# [DATA SECTION]
[Start of Attachment]

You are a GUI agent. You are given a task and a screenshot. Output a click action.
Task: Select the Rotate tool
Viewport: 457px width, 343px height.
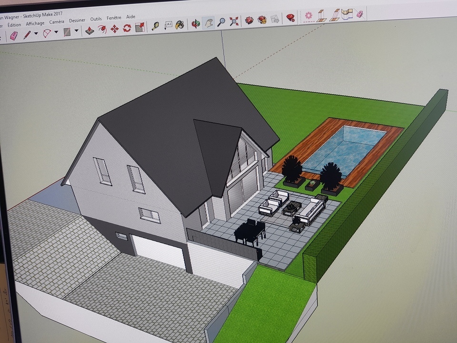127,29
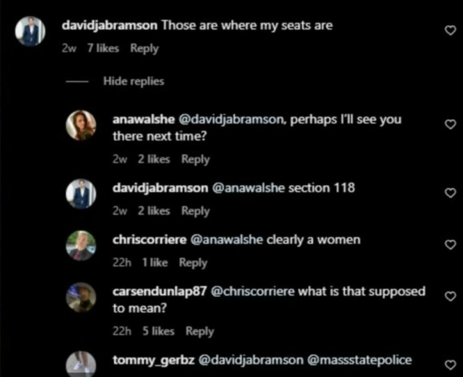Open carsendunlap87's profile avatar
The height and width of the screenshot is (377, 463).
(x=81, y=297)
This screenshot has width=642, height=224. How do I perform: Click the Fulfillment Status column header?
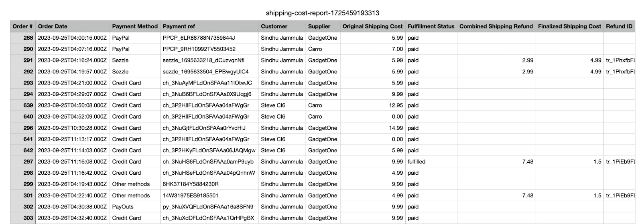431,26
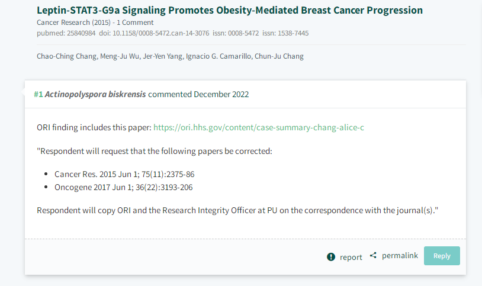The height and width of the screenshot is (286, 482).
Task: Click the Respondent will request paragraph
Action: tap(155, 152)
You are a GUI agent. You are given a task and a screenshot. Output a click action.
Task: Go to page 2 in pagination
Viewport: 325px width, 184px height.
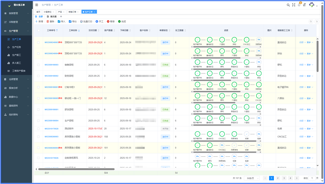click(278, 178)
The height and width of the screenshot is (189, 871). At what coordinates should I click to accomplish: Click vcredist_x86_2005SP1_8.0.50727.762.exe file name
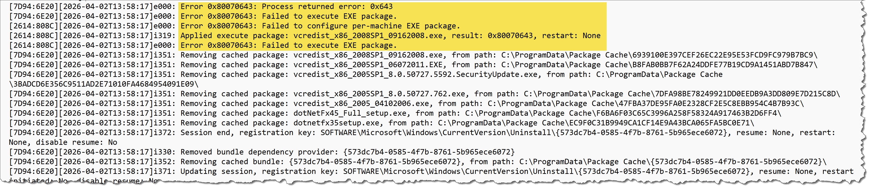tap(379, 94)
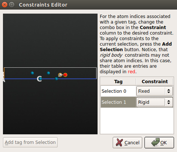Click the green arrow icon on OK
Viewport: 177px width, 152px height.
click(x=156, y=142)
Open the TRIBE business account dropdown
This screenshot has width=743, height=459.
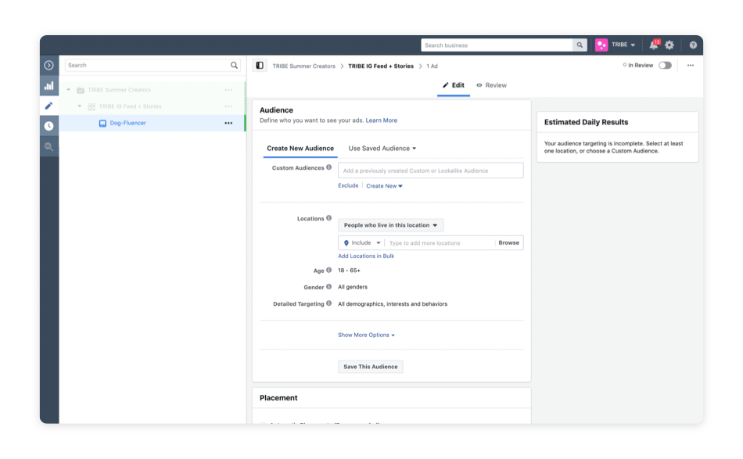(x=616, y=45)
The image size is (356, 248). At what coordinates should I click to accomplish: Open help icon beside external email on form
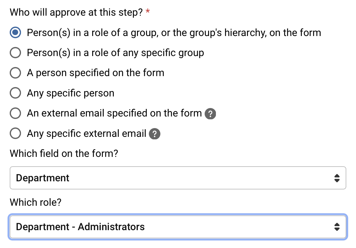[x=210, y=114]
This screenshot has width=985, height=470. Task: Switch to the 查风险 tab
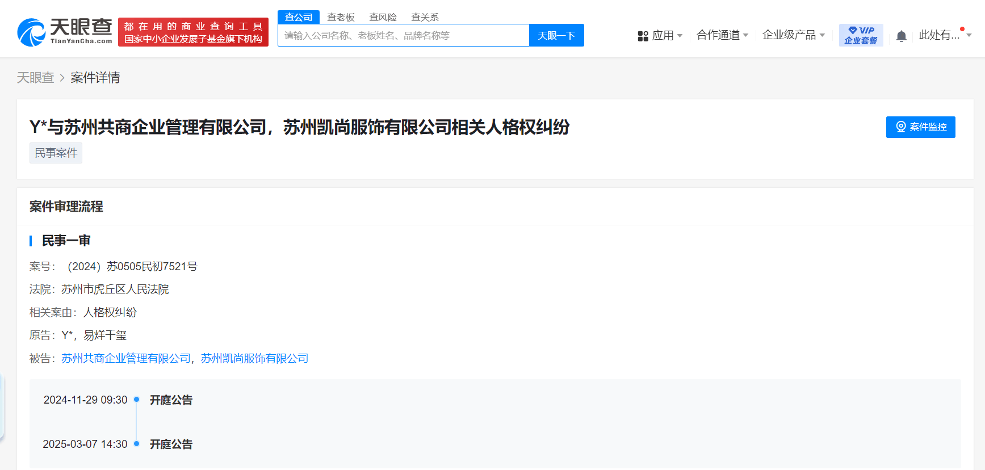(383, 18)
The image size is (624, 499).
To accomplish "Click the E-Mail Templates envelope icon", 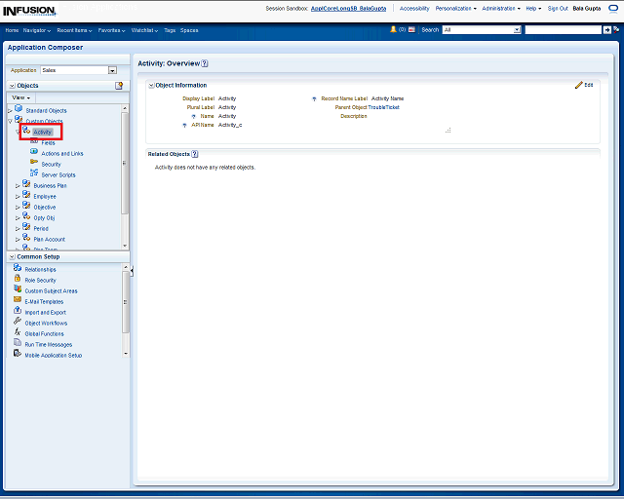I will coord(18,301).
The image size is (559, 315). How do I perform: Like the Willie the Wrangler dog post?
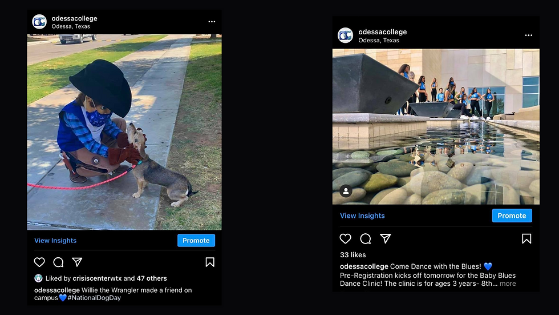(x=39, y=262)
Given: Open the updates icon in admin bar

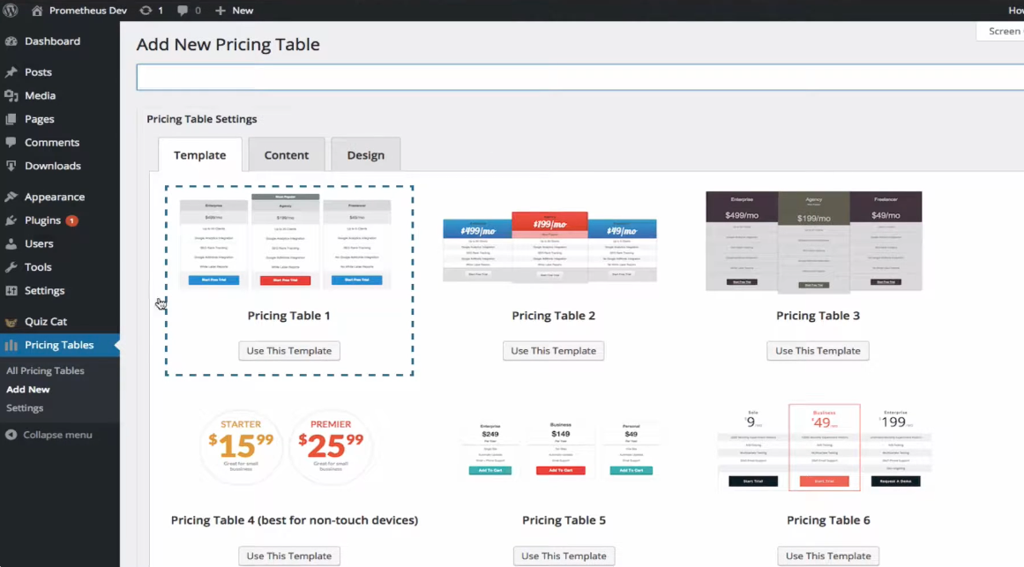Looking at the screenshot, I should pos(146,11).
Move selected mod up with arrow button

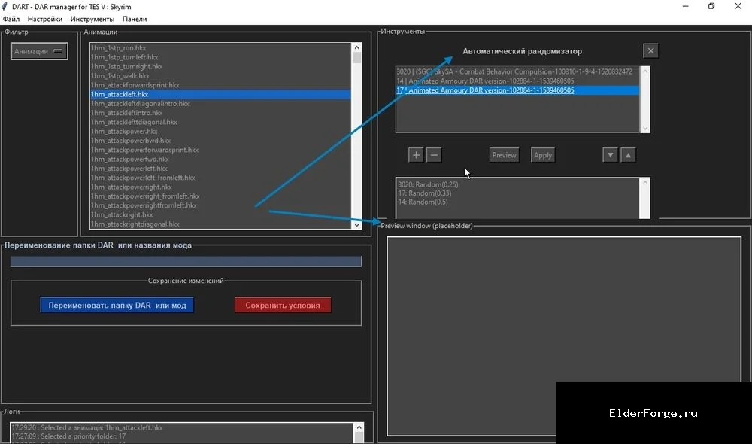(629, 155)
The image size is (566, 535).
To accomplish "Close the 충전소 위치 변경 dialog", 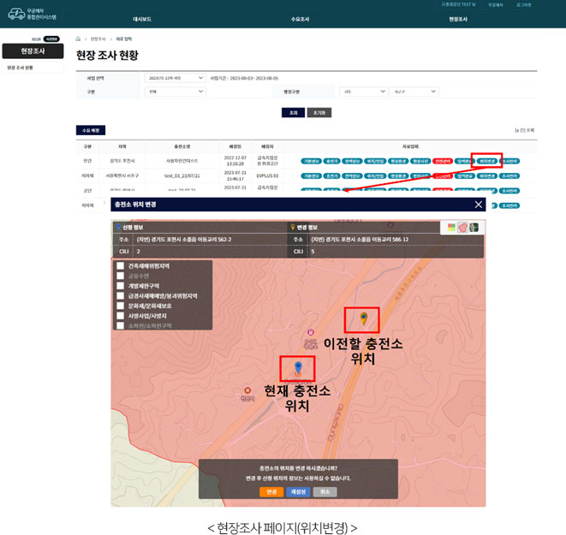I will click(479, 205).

[End of Attachment]

# [TASK]
Exact reproduction is required: output the lines from the start of the entries above through the line with "Task: Select the Rotate tool".

# [RESULT OF THIS TASK]
You are a GUI agent. You are given a task and a screenshot. Output a click action.
Task: Select the Rotate tool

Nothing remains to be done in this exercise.